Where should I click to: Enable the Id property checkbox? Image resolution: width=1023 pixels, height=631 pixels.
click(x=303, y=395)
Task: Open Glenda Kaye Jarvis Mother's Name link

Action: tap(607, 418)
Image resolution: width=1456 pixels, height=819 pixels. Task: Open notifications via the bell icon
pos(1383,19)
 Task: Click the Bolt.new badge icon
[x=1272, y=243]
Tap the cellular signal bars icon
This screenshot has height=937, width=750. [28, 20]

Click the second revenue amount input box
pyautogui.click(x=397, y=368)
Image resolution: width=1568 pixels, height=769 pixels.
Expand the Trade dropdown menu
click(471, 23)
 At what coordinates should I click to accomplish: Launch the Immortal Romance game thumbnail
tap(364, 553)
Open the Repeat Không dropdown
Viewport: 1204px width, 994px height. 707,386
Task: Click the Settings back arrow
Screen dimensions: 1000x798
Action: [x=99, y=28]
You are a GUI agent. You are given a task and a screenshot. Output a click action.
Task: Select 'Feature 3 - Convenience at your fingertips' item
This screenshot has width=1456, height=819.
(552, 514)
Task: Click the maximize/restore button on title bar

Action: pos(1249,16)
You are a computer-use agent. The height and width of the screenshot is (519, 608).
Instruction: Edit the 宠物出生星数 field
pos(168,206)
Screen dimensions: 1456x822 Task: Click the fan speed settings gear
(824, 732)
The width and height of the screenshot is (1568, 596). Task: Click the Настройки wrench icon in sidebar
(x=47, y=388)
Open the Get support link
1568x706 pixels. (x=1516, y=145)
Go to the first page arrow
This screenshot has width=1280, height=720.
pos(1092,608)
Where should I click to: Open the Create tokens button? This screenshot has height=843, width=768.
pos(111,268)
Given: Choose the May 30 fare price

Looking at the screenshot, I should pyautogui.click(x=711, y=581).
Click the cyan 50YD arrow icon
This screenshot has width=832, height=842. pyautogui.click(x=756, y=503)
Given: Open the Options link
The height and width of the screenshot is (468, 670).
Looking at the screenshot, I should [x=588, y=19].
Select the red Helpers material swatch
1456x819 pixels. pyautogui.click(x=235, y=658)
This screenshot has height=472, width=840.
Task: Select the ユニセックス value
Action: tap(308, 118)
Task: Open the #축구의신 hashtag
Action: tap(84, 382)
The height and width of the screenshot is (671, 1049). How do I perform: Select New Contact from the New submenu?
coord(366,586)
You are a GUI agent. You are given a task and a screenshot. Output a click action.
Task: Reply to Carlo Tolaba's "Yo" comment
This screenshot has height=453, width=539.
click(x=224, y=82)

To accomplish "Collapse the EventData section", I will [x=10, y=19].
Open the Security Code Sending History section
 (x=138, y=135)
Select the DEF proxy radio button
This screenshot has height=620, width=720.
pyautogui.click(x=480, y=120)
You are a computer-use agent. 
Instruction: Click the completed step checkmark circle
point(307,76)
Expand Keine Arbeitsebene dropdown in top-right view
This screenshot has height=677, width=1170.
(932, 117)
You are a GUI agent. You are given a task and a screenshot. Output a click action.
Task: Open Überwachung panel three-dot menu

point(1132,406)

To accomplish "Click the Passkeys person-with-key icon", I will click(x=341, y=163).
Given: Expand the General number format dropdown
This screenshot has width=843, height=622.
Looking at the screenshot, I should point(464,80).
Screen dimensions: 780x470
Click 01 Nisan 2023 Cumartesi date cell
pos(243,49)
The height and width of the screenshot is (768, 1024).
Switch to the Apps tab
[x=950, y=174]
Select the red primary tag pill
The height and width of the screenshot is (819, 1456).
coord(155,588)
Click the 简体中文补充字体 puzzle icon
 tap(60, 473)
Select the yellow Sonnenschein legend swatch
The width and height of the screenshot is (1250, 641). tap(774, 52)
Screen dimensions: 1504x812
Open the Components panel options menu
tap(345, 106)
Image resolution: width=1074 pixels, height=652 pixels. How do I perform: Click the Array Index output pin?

· · · · ·

**Instruction**
Copy the items from the line with "Image resolution: width=1456" to the line with "pyautogui.click(x=397, y=368)", including both of those lines, and reproduce them verbatim.

**Result of this task**
Image resolution: width=1456 pixels, height=819 pixels. Task: Open notifications via the bell icon
pos(1383,19)
 Task: Click the Bolt.new badge icon
[x=1272, y=243]
Tap the cellular signal bars icon
This screenshot has height=937, width=750. [28, 20]

Click the second revenue amount input box
pyautogui.click(x=397, y=368)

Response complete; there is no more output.